> Assignment
In the data below, locate each line with the word "search" and list it.

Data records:

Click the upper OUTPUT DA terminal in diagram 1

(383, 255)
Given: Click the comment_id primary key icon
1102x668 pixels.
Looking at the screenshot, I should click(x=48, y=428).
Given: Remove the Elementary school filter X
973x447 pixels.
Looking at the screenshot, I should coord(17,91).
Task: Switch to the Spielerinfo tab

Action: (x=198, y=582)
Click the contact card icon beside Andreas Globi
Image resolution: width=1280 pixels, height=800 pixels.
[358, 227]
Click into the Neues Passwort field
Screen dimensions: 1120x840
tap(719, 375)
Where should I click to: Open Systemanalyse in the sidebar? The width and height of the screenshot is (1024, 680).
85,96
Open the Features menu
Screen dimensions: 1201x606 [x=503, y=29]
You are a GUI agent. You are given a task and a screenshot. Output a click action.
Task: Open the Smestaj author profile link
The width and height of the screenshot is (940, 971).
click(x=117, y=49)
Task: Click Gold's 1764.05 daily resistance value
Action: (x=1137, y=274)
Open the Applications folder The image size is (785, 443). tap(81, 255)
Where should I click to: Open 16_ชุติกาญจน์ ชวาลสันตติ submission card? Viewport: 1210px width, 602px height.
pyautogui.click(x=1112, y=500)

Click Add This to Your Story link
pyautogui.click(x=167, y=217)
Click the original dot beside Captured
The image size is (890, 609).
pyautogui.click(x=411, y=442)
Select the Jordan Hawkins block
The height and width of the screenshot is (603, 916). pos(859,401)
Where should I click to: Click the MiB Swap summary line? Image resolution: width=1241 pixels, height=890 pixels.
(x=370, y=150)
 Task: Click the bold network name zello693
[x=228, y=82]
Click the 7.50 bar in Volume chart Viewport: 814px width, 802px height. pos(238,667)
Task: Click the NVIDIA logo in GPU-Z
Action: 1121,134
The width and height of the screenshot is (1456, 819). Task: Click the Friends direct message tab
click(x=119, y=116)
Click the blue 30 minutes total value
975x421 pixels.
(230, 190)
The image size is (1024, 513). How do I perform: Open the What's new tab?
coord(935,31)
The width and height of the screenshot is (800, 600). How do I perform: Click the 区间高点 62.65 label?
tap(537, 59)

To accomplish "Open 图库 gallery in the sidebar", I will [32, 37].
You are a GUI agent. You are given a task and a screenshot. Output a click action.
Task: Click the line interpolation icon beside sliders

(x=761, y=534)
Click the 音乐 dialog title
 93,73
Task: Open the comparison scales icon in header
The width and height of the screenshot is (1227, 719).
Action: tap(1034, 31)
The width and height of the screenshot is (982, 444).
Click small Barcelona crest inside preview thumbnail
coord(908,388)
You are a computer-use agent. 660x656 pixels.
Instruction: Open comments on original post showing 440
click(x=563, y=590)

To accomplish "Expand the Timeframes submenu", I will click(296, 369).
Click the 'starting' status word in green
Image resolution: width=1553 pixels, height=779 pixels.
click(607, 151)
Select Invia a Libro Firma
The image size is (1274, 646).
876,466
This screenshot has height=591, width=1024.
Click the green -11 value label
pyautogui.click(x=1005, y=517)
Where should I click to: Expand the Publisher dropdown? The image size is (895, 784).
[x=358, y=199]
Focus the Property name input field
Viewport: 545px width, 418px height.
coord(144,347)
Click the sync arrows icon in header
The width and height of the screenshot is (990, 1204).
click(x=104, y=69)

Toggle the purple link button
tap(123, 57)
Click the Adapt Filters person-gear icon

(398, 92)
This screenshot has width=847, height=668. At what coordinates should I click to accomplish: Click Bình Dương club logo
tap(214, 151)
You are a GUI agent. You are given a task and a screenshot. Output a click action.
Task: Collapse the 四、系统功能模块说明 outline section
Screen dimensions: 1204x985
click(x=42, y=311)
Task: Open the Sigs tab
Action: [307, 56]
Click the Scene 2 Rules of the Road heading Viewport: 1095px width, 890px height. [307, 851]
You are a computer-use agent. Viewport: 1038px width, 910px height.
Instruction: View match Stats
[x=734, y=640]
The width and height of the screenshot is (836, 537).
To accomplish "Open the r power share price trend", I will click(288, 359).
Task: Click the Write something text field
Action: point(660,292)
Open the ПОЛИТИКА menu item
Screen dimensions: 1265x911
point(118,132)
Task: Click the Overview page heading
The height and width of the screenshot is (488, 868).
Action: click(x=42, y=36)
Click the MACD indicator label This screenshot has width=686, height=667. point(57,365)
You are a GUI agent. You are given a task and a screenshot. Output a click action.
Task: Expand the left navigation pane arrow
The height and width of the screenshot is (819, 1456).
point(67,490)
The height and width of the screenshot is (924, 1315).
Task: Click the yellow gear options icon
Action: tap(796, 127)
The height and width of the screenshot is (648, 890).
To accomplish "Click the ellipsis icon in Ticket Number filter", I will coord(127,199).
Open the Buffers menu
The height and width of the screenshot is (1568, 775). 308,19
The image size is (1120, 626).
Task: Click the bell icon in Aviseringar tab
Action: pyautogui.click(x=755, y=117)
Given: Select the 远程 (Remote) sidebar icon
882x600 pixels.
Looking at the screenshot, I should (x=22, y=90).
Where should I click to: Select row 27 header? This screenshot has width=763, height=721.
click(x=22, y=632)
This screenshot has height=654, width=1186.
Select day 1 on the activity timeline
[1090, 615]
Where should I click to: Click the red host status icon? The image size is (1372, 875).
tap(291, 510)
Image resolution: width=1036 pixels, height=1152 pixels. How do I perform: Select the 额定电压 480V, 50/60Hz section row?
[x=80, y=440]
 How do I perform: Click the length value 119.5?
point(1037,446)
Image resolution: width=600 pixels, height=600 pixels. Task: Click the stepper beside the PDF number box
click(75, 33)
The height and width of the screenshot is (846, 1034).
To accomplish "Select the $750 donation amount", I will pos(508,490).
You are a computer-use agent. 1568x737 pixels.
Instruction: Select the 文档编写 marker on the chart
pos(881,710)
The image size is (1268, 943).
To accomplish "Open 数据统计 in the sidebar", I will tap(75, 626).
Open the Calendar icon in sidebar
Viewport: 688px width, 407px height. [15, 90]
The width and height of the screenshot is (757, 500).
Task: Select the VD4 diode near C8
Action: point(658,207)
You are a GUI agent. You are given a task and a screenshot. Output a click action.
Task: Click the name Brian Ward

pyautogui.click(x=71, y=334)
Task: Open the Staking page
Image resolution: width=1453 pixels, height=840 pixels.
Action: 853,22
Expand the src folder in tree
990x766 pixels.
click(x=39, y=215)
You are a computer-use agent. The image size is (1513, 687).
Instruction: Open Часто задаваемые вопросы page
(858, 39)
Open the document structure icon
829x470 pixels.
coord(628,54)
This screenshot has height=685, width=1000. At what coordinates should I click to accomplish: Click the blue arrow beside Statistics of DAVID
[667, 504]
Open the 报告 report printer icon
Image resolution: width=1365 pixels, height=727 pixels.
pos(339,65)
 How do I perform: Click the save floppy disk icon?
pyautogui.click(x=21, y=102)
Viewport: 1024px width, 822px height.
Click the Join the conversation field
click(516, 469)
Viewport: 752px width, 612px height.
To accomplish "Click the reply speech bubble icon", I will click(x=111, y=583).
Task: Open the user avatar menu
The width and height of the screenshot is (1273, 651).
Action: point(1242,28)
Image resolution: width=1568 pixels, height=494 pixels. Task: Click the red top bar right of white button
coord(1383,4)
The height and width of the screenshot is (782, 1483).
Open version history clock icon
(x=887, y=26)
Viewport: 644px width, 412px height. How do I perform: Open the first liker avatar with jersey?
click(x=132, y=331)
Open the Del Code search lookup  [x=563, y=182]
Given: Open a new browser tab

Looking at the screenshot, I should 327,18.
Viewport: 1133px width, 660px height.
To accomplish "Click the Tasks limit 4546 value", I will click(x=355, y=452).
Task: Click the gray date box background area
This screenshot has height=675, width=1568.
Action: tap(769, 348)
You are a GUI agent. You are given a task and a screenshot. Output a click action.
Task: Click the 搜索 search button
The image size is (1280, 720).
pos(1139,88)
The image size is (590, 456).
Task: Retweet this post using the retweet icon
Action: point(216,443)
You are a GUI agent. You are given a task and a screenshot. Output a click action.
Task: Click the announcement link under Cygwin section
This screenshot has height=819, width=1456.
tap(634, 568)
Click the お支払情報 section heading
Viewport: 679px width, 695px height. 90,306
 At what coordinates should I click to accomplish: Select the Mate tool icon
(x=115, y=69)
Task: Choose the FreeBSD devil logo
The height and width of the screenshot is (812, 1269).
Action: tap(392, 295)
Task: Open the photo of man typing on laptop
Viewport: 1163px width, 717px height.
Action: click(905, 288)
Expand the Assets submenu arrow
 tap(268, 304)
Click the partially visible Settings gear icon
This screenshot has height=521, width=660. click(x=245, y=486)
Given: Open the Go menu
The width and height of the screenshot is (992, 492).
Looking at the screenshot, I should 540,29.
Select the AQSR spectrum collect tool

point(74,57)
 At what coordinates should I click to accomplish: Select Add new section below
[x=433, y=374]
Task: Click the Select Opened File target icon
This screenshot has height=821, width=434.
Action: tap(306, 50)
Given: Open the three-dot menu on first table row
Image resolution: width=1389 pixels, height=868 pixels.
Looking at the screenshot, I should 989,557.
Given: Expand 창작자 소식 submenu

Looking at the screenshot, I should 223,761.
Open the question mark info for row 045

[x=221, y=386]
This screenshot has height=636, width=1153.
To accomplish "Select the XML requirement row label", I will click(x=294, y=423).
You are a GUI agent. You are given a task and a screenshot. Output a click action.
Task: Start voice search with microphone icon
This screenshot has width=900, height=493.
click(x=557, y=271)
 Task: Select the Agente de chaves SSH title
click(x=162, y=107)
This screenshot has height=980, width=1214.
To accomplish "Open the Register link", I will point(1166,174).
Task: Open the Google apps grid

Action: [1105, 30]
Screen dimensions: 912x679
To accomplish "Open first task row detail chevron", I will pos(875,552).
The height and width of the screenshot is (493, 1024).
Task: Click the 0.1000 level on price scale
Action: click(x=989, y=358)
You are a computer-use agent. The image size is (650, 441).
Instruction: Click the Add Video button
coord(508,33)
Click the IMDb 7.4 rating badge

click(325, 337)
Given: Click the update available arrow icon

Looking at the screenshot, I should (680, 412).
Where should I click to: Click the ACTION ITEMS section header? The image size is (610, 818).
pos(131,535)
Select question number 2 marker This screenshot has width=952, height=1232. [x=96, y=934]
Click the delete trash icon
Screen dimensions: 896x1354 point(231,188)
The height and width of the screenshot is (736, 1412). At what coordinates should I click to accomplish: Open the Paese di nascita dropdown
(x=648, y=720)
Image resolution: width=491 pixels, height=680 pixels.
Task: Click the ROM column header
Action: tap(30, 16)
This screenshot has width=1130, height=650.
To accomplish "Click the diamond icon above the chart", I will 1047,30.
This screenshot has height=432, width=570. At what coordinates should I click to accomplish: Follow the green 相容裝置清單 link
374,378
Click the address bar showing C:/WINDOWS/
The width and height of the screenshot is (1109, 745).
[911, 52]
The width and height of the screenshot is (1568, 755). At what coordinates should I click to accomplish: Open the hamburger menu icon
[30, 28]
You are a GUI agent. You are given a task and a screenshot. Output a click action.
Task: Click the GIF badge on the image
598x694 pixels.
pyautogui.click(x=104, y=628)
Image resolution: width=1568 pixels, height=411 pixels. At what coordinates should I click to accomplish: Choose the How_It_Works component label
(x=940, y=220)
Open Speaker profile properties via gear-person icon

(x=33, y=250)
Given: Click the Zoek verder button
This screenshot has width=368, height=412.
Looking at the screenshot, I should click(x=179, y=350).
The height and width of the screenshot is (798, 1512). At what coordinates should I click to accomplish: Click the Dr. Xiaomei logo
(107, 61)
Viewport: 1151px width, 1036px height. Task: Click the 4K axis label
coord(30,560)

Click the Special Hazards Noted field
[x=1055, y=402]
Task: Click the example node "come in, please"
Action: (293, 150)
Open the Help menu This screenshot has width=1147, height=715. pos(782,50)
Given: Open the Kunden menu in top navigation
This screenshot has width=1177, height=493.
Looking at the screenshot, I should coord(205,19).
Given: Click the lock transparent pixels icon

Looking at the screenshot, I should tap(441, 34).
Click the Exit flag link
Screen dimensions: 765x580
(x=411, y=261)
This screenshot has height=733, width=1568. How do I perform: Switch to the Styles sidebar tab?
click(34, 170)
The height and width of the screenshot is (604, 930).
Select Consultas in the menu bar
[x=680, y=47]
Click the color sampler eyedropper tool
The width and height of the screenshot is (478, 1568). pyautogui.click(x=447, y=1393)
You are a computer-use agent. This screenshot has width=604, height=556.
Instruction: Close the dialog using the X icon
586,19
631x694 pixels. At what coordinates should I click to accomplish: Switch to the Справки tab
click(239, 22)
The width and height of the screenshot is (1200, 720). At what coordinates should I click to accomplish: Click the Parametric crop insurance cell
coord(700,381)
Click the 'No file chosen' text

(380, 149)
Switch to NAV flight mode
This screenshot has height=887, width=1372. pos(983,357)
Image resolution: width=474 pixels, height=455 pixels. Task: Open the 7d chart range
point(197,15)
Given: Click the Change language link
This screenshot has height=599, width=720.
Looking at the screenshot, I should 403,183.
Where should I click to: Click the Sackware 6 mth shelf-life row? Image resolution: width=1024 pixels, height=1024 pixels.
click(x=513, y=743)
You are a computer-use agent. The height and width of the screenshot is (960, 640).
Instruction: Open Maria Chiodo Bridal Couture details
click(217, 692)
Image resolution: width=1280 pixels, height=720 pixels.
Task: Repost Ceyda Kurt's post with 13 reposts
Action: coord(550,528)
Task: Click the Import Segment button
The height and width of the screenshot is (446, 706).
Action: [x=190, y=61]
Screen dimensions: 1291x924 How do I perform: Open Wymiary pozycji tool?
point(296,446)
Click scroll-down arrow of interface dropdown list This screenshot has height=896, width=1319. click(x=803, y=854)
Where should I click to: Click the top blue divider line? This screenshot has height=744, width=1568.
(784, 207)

> Task response
Open the Del Code search lookup  [x=563, y=182]
Task: Click the 搜索 search button
Task: Start voice search with microphone icon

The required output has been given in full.